The spontaneous activation of the classical complement pathway due to the removal of breaks in the form of C1-INH deficiency can be attributed as the initial trigger leading to cutaneous manifestations in these patients.10 Anti-dsDNA antibodies are present (>50 IU/L) in 60–70% of SLE patients and 86% of patients with proliferative lupus nephritis.11 ANA and antidsDNA antibodies are often absent in SLE associated with complement deficiency.12 This might be the reason for the negative anti-dsDNA in the boy with proliferative nephritis. The absence of ANA and anti-dsDNA suggests that autoimmunity might not be the primary mechanism behind the phenotype. The initial autoinflammatory process due to unrestricted complement activation leads to continuous tissue damage. This might progress over years to a more definite secondary autoimmune process,resulting in more severe organ involvement and increasing positivity of autoantibodies. This progressive process might finally settle into a ‘full-blown’ systemic autoimmune disease – SLE.10
Here,we report a single genotype presenting as two different phenotypes: SLE and HAE. This can be explained by polymorphisms in other genes inherited by the children from the mother,which cumulatively lead to a phenotype different from the father. In clinical exome sequencing,no other known single-gene defects related to monogenic lupus (complement/interferon pathway) were found.2 Previous studies9,10 have not looked into the exact mutation manifesting as SLE phenotype in these patients. A more detailed evaluation of the whole genome might shed more light on the polymorphisms that can play a role in this genetic defect drifting to the SLE phenotype instead of the more common HAE phenotype. Thus,in addition to HAE,hereditary C1-INH deficiency may present as SLE in certain susceptible individuals.
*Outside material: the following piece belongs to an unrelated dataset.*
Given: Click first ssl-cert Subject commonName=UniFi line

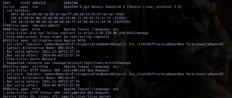Looking at the screenshot, I should point(113,44).
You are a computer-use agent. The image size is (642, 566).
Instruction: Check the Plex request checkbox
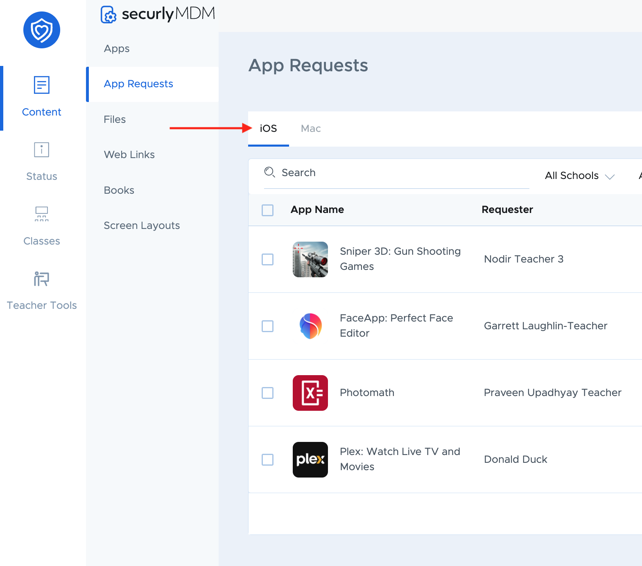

Would replenishing C1-INH in these patients help Board Certified oncology pharmacists to control disease activity? Theoretically,it might because we are mitigating the primary defect of C1-INH deficiency,and second,by replenishing the complement inhibitor,we are inhibiting the activated classical complement pathway,the well-known effector arm of tissue damage in SLE.3,4 Reported cases of the effectiveness of eculizumab (anti-C5,another complement inhibitor) in severe lupus nephritis strengthen further the case in favour.13 However,there is no direct evidence of the effectiveness of C1-INH therapy in SLE patients. Also,C1-INH can act as a foreign protein due to genetic deficiency,resulting in antibody formation against it. Moreover,as mentioned earlier,isolated classical complement activation may not explain the entire case in severe nephritis patients where most likely other effector arms might be operating,leading to partial or no response to replenishing C1-INH.
Thus,rarely,hereditary C1-INH deficiency can be associated with SLE. Moreover,such a rare presentation can add to our understanding of the intricacies of SLE pathogenesis and might open up much-needed newer therapeutic avenues for SLE patients in the future.